While it shouldn’t have beaten Raging Bull to the Oscar, this is a great film in it’s own right. The fact that it beat possibly the best movie of the 80s full stop probably overshadows how good it is. It’s a beautiful and real feeling story of youth and love, as well as expectations and societal perspectives on things like depression and other abnormalities. Redford understands the stigmas and works to abolish them.
So....finally saw it. Went in really wanting to hate it since it beat one of the greatest films ever for an Oscar. But that ain't it's fault and it's a very affecting film. White people problems but I could relate...being a white person. Poor Mary Tyler Moore gets shit on. Think this is my favorite Sutherland role, he does ineffectual yuppie dad very well, yearning to connect with his son. And help him
You have to take the bad with the good. For years my Mom compared herself to Mary Tyler Moore. They do look similar. Then this movie came out and all 3 of her kids started hating on her including me, despite the fact that she's nothing like the character. You make the connection, you live with the consequences.
It attacks you very slowly but effectively. You will leave the theatre, go for pancakes, hang out with your pals and smoke 2,5 packs of cigarettes after dinner, and when you get home to your bed the film will still be beaming in your mind as strongly as it was when you left the theatre at 4pm. And you will talk about it. Again and again.
In the film's final moments, watch closely as Mary Tyler Moore's Beth ascends the staircase after being told by husband Calvin (Sutherland) how he's not even sure if he loves her anymore. Raw, Powerful, Emotional and Solid. Director Robert Redford has fashioned a true classic.
Layer upon layer, Ordinary People, evolves like a mystery, scratching the surface scene after scene. By the end, the audiences are given the most brilliant character study in cinema's history. It's a film that understands people, its vicissitudes and the brutality of human emotions. It's not about finding good guys and bad guys. It's about showing that humans are complex creatures that not always make sense.

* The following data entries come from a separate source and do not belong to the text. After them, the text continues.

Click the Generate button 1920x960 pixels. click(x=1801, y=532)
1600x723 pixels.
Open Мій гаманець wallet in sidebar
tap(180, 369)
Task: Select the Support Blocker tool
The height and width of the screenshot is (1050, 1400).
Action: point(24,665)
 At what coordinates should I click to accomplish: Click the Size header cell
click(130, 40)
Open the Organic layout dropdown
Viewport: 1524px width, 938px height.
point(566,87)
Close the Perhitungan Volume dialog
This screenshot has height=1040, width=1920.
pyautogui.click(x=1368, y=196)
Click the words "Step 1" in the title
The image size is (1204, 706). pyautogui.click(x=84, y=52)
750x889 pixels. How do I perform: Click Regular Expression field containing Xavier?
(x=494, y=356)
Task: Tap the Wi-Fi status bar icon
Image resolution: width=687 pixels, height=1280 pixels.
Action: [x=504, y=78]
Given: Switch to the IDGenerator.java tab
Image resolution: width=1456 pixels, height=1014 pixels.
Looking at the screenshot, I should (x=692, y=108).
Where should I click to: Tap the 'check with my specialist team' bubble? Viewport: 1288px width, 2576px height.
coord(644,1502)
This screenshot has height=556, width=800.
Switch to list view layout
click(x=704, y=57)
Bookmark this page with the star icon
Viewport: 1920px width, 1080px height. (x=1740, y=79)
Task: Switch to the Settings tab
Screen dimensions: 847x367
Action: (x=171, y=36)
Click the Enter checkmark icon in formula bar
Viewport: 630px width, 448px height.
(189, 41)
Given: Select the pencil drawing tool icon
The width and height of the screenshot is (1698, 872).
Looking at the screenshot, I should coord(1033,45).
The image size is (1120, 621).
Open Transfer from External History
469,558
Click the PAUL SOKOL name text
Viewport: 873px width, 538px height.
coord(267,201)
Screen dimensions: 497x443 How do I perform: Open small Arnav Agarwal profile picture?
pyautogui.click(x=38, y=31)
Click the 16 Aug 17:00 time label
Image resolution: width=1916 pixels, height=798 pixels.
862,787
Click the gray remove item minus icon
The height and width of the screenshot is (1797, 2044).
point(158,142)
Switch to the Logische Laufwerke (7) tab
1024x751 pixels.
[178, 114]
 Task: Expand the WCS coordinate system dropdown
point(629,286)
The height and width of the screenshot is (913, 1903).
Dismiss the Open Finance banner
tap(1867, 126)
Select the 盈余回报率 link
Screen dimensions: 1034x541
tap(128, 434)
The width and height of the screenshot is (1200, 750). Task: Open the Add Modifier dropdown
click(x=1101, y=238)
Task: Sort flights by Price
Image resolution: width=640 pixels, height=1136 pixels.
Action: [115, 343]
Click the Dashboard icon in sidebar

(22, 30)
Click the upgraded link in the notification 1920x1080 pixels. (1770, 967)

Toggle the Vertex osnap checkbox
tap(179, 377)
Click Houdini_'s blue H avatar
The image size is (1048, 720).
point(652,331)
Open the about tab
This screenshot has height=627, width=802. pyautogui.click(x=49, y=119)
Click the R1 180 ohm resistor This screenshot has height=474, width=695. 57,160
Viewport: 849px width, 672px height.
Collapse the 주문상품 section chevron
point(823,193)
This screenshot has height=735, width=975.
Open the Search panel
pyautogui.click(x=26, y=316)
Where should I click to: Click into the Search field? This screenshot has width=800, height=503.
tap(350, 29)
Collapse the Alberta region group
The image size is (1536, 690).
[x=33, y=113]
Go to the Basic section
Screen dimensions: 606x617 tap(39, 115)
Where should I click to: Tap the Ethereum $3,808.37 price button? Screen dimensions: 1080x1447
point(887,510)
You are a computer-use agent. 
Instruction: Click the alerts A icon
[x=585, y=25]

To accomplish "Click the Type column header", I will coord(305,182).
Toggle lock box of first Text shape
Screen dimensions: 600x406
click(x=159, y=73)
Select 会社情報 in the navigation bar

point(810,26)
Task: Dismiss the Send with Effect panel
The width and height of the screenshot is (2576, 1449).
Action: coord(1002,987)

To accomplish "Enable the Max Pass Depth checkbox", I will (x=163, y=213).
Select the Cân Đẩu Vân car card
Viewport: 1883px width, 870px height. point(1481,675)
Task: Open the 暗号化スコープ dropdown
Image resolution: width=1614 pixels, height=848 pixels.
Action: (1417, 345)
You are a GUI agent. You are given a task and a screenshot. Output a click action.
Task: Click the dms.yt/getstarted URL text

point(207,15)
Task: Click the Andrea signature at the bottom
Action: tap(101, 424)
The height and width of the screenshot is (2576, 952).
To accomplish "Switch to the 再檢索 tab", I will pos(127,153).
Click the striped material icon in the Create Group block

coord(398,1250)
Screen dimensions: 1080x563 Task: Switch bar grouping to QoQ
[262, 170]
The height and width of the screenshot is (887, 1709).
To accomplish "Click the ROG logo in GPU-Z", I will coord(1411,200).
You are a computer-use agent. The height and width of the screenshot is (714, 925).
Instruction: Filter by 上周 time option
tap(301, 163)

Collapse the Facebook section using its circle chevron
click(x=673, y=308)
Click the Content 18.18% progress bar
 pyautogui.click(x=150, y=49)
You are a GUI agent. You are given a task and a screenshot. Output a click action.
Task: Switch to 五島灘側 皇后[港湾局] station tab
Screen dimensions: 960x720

[SPOILER] Almost an update on "Catcher In The Rye" for a male generation more used to questioning the world they live in and confronting their emotional states, the film admirably resists the temptation to shift the focus from Conrad and onto his parents. The last shot of the film to me has echoes of Tarkovsky's "Solaris", with its father and son finding at least a modicum of comfort in letting their emotions speak.